Spore is actually not one game but five. Or a game in 5 separate phases with little connection between them. You start out the game as an amoeba in phase 1, develop into a creature in phase 2, form a tribe in phase 3, found a civilization in phase 4, and move on into space in phase 5, which is more or less endless; that is there is a final goal but you aren't forced to go for it and can just keep playing. In every phase you interact with or fight against computer-controlled NPC amoebae/creatures/tribes/civilizations/spaceships, Spore is a single-player game. But, and that is the main source of the hype, you can connect Spore with the internet. In which case Spore is *still* a pure single-player game. But the NPCs are downloaded from the internet using the player created creatures of the other Spore players. So not only does Spore allow you to build your own creatures, structures, and spaceships with an extensive editor, your creations can end up as NPCs in somebody elses game. Which basically makes for a game with an infinite number of possible NPCs in infinite variety, from minmaxed for optimum performance to just plain wacky. Apparently one dev made a set of creatures formed like the letters of the alphabet, and that's just one possible idea. Apparently there will even be "themes", so you could play a game in a winter environment, or one with an Egyptian theme full of animal-headed bipeds and pyramids. Or you could create such a theme yourself, the creative possibilities are endless.

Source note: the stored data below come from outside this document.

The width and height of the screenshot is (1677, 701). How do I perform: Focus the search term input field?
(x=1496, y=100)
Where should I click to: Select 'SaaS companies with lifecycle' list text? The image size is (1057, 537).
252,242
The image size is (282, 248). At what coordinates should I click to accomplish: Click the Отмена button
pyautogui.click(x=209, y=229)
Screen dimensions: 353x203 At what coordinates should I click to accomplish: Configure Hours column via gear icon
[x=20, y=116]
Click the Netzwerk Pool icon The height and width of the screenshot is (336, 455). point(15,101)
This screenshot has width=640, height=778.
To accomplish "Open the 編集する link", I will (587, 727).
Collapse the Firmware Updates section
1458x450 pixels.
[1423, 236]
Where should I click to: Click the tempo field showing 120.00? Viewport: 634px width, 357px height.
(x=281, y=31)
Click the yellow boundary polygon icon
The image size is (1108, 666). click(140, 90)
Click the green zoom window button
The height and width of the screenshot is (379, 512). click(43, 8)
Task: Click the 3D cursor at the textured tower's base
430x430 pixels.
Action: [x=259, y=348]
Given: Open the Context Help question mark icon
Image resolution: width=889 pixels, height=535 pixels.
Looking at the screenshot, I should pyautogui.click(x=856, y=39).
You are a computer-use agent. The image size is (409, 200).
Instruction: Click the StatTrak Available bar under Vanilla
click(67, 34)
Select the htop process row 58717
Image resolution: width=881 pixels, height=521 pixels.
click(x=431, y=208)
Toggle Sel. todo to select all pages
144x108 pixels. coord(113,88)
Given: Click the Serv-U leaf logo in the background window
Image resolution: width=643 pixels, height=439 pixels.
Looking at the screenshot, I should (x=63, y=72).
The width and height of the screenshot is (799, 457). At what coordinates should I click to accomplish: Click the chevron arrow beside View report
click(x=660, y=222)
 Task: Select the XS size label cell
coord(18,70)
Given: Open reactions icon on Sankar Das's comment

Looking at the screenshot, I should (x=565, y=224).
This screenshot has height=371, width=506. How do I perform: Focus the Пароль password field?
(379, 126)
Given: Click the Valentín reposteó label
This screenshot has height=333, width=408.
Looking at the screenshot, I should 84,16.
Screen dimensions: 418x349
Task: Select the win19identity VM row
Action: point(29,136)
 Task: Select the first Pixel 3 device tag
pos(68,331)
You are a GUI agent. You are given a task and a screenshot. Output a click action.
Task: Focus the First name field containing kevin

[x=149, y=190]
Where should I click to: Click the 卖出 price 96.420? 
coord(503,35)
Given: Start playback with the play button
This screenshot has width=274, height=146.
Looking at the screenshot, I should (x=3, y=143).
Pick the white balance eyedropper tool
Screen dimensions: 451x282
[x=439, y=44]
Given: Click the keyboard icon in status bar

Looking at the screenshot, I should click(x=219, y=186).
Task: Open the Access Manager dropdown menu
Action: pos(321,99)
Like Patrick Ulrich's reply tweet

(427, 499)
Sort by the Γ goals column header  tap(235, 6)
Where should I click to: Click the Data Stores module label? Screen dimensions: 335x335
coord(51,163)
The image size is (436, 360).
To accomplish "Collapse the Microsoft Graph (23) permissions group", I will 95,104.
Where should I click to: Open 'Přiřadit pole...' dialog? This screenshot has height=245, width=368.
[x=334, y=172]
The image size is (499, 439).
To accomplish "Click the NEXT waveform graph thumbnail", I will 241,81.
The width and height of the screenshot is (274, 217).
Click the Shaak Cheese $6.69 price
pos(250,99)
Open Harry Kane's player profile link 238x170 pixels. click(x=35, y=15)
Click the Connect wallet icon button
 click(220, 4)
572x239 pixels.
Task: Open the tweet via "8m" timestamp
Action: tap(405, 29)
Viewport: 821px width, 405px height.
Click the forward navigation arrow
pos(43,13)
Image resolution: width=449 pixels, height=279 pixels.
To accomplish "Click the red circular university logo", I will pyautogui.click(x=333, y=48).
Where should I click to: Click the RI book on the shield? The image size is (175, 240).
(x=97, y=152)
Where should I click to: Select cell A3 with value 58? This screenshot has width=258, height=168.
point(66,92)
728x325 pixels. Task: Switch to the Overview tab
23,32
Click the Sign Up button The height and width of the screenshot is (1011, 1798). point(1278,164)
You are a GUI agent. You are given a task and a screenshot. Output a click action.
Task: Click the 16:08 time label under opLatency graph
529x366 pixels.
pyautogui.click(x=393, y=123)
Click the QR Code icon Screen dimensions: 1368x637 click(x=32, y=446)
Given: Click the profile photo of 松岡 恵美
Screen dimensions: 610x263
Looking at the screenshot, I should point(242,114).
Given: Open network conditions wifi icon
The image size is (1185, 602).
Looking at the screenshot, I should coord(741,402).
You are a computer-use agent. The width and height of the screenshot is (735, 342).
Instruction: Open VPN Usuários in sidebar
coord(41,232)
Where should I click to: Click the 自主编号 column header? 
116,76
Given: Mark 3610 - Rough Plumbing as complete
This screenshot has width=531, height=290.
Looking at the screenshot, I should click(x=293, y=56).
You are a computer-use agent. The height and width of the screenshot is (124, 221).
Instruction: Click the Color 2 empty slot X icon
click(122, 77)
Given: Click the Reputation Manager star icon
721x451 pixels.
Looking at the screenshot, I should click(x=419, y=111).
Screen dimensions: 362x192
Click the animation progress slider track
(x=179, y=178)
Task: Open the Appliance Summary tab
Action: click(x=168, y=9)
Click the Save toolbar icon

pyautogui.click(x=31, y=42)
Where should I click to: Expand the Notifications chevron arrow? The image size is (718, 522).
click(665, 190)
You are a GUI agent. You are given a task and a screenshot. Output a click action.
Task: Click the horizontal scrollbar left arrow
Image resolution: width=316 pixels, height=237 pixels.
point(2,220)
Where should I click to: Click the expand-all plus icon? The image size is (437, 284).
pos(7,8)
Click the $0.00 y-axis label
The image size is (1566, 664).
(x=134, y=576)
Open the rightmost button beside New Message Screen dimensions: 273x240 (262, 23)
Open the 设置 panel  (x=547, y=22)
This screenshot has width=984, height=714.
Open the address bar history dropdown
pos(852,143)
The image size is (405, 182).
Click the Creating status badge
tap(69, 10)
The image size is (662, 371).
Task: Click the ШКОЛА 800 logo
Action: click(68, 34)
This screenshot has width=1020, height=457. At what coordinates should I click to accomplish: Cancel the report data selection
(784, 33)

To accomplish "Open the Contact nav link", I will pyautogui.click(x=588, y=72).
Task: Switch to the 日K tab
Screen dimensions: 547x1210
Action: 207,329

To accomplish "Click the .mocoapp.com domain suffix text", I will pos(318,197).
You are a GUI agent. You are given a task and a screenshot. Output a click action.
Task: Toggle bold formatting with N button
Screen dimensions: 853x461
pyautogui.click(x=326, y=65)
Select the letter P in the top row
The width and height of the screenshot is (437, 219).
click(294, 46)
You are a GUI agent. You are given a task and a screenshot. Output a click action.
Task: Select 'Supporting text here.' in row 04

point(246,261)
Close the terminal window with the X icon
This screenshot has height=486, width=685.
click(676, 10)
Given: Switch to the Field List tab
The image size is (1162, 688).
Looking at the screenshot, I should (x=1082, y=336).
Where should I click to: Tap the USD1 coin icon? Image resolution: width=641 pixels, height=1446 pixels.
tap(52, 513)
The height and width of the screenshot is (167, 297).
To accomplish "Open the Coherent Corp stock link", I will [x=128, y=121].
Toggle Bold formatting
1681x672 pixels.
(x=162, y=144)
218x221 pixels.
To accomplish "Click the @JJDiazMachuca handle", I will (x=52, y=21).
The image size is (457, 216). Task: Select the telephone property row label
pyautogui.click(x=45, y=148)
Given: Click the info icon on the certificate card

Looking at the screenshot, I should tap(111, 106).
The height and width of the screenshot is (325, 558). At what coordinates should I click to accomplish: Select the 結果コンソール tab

And there's the rub: infinite possibilities for creative toying around. Spore is not in the strictest sense a game for gamers. The footage I saw and the comments that went with it showed that Spore will the ultimate casual game. There is no way you can lose, just like with a MMORPG you simply get reborn if you die. And the actual gameplay is relatively simple. In the early phases you just swim or run around and eat smaller creatures, avoid bigger creatures, and try to find bits of "DNA" which allow you to modify your creature with new features. Yes, in the later phases you'll have a civilization or space empire, but do not expect the complexity level of a Civilization or Master of Orion.
It is no wonder that EA loves Will Wright: Spore is a game that will sell millions of copies, and that's just on the PC / Mac. There will also be spinoffs on the Nintendo DS, mobile phones, and the Wii. And who knows on what other platforms, now that consoles are often connected to the internet, and how many expansions. EA milked The Sims for all its worth, and Spore will be no different. But how many hardcore gamers play The Sims? The main demographic for Spore will be the same as that for The Sims: casual gamers. So expect lots of "Spore is boring" comments not long after the game comes out. Me, I'm looking forward to toying around with Spore for a while, it looks really nice. But I don't foresee me spending hundreds of hours on it. Just like I didn't spend hundreds of hours with Creatures or Black & White. Spore will be a toy, not a game.